Data were extracted from a single integrated EHR (PPM, Patient Pathway Manager) at a large UK Cancer Centre.  Data on chemotherapy administration were linked to records of patient contact with the hospital. Patient EHRs were included if they had (i) a diagnosis of breast cancer and received adjuvant epiribicin and cyclosphosphamide [EC90] chemotherapy or (ii) colo-rectal cancer and received palliative oxaliplatin and infusional 5-fluorouracil [OxMdG] chemotherapy, and (iii) the first diagnosis of cancer was between January 2004 and February 2013.

Results

Software and a Markov model were developed to identify a schematic of patient pathways through chemotherapy. 67,529 events were used to generate pathways for 535 patients with breast cancer, and 420 patients with colo-rectal cancer.  Only 27 (5%) of those with breast cancer and 26 (6%) with colo-rectal cancer completed 6 cycles of chemotherapy without unplanned hospital contact; there were 474 and 329 pathway variants respectively.
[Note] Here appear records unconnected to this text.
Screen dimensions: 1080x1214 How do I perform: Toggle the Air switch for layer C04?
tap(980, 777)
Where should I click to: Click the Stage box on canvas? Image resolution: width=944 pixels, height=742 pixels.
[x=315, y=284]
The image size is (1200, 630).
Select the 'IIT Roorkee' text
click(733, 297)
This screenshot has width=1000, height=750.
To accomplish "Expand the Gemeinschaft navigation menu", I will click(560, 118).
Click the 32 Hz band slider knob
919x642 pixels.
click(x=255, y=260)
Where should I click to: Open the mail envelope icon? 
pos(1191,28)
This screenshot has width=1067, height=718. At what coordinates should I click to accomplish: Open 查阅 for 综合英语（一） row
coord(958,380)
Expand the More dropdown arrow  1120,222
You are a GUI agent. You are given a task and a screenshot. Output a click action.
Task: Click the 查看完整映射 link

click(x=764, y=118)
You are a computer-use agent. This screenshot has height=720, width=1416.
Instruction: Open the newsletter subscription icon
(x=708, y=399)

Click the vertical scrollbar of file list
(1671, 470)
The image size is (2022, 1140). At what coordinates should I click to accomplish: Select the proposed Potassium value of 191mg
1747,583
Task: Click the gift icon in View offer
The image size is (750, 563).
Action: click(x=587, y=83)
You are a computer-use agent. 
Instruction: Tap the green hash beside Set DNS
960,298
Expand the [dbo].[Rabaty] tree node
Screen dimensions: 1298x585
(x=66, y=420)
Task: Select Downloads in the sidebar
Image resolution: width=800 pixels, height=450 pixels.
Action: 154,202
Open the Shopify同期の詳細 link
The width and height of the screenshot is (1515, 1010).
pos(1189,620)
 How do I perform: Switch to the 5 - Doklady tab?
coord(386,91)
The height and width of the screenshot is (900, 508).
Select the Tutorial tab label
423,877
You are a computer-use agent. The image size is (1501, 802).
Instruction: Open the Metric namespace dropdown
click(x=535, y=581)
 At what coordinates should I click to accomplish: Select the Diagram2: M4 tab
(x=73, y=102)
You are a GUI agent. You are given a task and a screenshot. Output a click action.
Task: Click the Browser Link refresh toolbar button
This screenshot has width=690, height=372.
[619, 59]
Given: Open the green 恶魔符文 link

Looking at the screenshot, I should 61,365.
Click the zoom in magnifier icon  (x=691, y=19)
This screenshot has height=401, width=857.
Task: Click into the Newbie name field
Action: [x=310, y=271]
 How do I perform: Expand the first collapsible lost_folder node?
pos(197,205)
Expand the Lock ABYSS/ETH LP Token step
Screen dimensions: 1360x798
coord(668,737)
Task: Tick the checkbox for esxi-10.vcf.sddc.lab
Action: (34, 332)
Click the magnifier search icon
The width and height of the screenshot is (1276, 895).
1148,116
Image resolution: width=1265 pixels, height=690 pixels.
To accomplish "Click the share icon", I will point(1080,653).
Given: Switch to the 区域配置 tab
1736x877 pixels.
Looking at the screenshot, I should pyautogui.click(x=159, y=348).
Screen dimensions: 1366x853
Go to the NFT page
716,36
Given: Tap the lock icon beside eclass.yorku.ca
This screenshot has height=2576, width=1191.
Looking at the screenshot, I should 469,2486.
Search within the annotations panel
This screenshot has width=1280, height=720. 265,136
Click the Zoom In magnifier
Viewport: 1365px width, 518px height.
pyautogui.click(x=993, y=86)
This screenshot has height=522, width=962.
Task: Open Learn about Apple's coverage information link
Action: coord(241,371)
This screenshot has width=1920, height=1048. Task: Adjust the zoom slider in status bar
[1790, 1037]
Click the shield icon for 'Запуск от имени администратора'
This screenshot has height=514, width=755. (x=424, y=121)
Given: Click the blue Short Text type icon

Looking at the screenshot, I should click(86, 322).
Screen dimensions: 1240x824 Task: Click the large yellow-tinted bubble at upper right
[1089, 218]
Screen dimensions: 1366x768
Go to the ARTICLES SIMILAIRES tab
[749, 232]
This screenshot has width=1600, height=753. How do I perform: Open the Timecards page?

Over 6 chemotherapy cycles, 169 (31.6%) patients with breast cancer and 190 (45.2%) patients with colo-rectal cancer were admitted to hospital. 

Conclusion

Pathways of patients on chemotherapy are more complex than assumed by expert opinion.  Modelling these pathways has multiple uses such as demonstrating a clear route to identifying unmet needs and potential improvements in care and outcomes, care and data quality assurance, facilitating quantification of innovation impact and communicating with stakeholders.